§ Do this: Repeat word for word the lines from the line with "This screenshot has width=960, height=720." up to and including the line with "click(x=270, y=236)".

Dataset excerpt
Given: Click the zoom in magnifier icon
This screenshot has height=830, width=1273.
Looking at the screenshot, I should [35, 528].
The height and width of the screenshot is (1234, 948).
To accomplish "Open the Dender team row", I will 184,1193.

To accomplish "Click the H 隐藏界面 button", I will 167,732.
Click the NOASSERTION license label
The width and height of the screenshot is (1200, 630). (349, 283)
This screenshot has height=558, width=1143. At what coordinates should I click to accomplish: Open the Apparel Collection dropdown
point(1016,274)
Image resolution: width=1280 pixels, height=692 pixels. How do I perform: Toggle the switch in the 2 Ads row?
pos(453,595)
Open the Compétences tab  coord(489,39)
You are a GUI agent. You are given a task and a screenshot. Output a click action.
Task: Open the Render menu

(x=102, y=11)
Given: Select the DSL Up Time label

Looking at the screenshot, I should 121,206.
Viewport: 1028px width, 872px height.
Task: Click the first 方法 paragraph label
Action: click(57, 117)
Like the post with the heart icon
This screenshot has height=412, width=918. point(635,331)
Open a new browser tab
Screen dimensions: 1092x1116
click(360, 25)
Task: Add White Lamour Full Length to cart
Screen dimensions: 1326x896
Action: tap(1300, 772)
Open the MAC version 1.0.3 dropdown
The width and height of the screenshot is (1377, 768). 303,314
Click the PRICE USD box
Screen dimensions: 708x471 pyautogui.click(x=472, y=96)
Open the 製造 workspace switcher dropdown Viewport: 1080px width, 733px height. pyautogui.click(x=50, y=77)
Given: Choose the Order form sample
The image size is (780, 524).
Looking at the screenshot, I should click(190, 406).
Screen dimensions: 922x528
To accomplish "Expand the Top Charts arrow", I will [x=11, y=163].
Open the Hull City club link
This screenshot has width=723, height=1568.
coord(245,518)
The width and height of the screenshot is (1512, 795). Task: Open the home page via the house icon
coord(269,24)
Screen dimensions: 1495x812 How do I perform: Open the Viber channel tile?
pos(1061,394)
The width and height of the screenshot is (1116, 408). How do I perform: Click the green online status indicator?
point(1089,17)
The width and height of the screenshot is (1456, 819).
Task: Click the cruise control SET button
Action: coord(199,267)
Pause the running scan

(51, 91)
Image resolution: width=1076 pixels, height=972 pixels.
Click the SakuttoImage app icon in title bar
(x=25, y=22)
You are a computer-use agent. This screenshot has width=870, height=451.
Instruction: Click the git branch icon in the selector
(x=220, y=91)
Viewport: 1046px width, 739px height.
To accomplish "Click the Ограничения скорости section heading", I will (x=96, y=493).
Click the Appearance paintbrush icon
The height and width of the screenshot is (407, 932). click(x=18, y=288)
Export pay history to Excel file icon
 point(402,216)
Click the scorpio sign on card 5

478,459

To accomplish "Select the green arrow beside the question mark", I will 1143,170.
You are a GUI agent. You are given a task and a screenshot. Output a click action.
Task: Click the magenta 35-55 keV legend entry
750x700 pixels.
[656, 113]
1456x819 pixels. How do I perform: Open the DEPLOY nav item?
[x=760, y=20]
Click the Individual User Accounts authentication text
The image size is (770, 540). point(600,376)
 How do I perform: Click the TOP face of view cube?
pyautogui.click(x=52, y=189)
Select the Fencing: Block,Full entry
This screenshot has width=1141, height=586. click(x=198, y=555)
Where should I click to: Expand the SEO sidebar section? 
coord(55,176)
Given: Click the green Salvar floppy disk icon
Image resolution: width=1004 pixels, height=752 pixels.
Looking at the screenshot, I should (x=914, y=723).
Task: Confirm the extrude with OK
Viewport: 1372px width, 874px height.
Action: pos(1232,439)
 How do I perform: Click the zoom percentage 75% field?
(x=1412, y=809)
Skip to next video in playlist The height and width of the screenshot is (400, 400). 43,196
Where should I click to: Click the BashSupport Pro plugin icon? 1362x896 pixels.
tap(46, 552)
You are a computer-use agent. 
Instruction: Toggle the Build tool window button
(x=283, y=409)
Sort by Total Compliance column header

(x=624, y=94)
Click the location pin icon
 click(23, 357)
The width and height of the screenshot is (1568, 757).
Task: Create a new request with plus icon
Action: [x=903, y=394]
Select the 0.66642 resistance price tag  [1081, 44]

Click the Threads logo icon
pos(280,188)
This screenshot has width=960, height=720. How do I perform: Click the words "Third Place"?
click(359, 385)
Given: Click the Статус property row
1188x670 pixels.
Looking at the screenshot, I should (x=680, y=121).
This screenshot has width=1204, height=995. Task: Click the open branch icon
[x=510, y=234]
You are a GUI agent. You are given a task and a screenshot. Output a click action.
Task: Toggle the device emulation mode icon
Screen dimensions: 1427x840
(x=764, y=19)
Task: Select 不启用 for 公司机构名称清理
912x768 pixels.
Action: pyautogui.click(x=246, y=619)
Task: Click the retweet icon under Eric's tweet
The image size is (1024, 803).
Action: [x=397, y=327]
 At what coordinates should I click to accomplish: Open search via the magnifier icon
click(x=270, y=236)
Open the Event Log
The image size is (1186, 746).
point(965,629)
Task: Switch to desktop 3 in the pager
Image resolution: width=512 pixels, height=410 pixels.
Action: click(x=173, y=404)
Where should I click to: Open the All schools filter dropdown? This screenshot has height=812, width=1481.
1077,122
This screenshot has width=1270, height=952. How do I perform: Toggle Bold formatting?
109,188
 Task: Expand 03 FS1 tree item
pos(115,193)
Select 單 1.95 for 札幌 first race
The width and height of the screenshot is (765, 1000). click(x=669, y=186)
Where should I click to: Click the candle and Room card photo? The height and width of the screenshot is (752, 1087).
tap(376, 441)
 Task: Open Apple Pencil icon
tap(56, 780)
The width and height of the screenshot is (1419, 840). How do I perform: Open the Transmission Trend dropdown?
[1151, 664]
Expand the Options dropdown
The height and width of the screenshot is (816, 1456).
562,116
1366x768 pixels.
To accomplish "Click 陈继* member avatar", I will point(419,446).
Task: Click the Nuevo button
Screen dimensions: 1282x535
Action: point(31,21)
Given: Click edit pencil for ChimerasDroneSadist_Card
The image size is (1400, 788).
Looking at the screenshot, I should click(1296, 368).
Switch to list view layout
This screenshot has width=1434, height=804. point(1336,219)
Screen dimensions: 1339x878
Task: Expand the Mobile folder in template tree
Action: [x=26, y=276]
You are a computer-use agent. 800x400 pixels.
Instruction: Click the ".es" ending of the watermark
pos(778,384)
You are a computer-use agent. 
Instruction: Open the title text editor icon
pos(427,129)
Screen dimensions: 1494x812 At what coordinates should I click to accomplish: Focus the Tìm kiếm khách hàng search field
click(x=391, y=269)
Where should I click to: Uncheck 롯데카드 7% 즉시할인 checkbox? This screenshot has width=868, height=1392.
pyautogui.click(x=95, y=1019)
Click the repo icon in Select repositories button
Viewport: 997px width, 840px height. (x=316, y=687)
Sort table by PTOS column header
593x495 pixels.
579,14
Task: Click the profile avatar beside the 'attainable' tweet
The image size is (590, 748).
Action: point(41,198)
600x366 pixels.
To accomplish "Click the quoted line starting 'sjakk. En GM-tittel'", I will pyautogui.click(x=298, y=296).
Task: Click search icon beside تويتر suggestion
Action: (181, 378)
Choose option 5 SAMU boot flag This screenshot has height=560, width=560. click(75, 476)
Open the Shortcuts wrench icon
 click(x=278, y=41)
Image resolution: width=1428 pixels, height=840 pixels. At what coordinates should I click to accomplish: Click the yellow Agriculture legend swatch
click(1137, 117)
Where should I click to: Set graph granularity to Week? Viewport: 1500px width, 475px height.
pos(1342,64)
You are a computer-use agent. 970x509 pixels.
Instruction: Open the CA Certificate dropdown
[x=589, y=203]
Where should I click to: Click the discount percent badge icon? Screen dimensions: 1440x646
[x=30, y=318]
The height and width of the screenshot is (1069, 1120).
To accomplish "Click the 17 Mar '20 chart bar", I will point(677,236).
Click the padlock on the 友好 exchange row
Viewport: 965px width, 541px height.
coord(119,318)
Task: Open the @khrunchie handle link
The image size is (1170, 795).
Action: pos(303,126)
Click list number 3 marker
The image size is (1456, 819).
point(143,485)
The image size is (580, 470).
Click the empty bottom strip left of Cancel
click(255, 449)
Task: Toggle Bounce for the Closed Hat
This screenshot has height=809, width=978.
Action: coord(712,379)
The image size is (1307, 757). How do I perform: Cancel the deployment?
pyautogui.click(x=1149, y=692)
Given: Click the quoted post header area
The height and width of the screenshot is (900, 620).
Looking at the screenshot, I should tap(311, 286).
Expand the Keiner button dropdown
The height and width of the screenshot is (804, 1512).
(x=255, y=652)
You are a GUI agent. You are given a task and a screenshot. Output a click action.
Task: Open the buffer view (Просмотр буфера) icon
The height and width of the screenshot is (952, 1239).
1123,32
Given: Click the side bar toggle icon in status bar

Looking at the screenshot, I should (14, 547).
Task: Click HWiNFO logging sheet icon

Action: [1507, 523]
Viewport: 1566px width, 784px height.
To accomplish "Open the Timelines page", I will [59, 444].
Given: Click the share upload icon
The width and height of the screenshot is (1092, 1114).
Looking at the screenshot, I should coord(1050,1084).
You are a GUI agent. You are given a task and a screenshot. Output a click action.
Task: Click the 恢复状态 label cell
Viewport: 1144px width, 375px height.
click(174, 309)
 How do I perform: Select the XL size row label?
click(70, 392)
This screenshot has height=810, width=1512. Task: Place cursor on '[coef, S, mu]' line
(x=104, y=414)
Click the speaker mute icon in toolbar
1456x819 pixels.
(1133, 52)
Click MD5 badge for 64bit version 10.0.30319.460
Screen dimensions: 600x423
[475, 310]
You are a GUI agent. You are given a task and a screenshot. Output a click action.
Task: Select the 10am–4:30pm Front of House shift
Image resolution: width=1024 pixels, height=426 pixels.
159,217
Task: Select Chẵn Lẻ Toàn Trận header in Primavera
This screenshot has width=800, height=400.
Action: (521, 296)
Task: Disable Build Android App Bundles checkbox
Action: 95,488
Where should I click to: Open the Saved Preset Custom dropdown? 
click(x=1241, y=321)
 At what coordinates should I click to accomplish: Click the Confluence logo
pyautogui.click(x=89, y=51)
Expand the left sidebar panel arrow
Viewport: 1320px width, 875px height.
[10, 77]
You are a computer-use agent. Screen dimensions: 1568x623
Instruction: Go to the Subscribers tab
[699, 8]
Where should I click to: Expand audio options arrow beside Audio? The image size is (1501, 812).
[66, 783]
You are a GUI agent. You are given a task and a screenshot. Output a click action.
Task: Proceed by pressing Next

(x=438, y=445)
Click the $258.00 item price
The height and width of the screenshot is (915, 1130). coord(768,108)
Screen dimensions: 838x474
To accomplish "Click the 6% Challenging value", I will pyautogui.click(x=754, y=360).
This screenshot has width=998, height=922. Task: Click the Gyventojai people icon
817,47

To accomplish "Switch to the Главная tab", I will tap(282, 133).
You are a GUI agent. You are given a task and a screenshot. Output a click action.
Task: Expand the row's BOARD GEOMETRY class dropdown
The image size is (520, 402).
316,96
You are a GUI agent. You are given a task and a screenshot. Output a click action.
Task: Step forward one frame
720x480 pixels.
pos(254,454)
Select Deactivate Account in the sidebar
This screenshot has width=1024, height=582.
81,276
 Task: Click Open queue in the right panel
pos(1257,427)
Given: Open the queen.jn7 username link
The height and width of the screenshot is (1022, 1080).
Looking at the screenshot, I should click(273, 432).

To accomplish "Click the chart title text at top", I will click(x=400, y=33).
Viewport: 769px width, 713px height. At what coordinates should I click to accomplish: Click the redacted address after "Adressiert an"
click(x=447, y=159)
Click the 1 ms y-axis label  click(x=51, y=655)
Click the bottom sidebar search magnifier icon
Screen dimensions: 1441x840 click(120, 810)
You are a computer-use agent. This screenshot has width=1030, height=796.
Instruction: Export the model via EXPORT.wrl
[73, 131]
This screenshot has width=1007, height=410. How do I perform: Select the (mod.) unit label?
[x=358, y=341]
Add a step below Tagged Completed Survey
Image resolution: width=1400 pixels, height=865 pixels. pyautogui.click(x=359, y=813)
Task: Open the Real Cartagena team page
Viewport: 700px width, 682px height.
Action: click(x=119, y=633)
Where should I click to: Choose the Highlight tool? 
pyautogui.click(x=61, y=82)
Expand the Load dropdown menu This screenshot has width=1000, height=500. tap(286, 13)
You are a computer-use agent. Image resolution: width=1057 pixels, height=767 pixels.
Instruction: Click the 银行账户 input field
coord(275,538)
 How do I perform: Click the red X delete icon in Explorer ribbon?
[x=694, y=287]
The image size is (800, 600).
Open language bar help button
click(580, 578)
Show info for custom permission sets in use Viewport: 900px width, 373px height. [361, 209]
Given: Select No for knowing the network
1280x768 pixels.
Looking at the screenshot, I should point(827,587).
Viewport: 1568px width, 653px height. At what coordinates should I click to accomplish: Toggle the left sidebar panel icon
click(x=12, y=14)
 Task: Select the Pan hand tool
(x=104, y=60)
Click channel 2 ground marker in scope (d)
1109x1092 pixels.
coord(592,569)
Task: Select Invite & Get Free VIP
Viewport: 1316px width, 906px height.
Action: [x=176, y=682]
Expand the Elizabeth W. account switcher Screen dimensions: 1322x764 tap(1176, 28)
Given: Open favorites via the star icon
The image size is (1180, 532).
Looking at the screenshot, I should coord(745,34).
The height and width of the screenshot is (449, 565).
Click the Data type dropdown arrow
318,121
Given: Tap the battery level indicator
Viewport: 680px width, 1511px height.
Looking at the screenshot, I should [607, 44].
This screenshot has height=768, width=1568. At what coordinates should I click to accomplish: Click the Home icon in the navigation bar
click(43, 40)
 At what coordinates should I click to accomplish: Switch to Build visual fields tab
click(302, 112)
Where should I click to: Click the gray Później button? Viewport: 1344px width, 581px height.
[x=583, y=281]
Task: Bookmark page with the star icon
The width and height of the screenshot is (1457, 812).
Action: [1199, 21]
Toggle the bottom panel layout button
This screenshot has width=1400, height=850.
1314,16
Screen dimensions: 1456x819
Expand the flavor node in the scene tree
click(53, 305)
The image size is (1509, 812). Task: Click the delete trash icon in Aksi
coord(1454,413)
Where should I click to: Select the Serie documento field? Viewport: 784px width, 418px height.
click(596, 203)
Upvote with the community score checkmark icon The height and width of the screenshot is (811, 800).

§ Task solution:
This screenshot has width=960, height=720. How do I perform: Click the words "Third Place"?
click(359, 385)
Given: Click the Статус property row
1188x670 pixels.
Looking at the screenshot, I should (x=680, y=121).
This screenshot has width=1204, height=995. Task: Click the open branch icon
[x=510, y=234]
You are a GUI agent. You are given a task and a screenshot. Output a click action.
Task: Toggle the device emulation mode icon
Screen dimensions: 1427x840
(x=764, y=19)
Task: Select 不启用 for 公司机构名称清理
912x768 pixels.
Action: pyautogui.click(x=246, y=619)
Task: Click the retweet icon under Eric's tweet
The image size is (1024, 803).
Action: [x=397, y=327]
 At what coordinates should I click to accomplish: Open search via the magnifier icon
click(x=270, y=236)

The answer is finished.